### RECORDS TO PROCESS ###

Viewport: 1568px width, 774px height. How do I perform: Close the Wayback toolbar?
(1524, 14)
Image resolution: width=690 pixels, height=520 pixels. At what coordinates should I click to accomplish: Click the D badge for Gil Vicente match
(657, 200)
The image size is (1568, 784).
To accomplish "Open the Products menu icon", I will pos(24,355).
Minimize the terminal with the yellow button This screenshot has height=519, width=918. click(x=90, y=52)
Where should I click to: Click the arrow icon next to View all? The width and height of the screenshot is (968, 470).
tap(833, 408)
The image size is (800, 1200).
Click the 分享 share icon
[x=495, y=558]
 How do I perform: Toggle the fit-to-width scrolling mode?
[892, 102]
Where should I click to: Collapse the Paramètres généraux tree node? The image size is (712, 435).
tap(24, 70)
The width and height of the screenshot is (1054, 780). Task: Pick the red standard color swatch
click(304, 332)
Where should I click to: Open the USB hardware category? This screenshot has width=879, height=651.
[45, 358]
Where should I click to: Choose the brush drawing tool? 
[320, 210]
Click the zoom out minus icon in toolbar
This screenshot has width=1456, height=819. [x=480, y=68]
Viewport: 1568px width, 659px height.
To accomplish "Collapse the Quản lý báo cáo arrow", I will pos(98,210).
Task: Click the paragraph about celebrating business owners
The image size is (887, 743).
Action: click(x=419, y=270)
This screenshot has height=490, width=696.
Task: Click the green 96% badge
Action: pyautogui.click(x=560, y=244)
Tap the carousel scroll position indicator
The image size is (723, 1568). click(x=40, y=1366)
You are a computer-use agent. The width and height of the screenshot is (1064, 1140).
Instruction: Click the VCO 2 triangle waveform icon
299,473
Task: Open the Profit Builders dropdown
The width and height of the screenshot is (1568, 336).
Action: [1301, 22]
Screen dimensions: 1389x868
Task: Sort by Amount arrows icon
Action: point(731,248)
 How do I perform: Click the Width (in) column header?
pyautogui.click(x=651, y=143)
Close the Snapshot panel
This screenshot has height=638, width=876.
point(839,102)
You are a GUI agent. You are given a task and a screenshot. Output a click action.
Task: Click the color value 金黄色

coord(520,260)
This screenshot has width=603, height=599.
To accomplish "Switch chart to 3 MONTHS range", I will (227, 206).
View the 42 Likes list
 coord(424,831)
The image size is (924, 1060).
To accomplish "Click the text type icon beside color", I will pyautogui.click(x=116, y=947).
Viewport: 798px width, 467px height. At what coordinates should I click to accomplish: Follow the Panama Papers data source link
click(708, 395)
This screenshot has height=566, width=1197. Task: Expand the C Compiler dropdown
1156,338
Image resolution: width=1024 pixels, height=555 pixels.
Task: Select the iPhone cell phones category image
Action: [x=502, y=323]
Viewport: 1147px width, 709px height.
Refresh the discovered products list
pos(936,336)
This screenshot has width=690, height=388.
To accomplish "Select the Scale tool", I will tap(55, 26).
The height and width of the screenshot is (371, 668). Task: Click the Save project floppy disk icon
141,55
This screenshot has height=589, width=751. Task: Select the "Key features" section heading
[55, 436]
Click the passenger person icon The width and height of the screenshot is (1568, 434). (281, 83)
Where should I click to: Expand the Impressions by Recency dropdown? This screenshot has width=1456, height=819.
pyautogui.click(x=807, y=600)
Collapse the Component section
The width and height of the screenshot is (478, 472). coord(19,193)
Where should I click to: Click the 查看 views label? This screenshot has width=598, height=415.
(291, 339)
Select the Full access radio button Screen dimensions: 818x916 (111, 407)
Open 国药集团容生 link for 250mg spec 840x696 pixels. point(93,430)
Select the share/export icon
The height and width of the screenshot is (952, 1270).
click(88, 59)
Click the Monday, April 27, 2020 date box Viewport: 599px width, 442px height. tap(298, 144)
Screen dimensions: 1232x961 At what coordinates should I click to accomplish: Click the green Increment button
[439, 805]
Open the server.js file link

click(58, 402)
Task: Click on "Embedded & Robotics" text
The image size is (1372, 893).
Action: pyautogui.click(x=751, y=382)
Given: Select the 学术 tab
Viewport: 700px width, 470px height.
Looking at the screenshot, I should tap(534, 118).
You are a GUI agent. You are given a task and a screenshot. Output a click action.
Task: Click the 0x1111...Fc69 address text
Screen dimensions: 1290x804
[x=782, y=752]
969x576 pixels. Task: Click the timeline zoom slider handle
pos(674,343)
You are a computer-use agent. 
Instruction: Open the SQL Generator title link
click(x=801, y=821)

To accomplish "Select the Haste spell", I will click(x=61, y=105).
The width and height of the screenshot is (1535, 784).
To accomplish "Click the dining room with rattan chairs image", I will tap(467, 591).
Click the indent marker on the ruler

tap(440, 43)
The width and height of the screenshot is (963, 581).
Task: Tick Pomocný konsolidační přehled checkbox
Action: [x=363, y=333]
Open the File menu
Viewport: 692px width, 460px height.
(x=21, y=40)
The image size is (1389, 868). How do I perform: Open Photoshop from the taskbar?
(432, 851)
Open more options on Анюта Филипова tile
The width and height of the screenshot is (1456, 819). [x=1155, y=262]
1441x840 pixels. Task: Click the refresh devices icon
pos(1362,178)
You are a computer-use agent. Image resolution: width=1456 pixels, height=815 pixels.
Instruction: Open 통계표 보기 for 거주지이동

###

Produce exactly the lines from the one containing "Viewport: 692px width, 460px height." through the final line of the records above, both included, and no others.

Viewport: 692px width, 460px height.
(x=21, y=40)
The image size is (1389, 868). How do I perform: Open Photoshop from the taskbar?
(432, 851)
Open more options on Анюта Филипова tile
The width and height of the screenshot is (1456, 819). [x=1155, y=262]
1441x840 pixels. Task: Click the refresh devices icon
pos(1362,178)
You are a computer-use agent. Image resolution: width=1456 pixels, height=815 pixels.
Instruction: Open 통계표 보기 for 거주지이동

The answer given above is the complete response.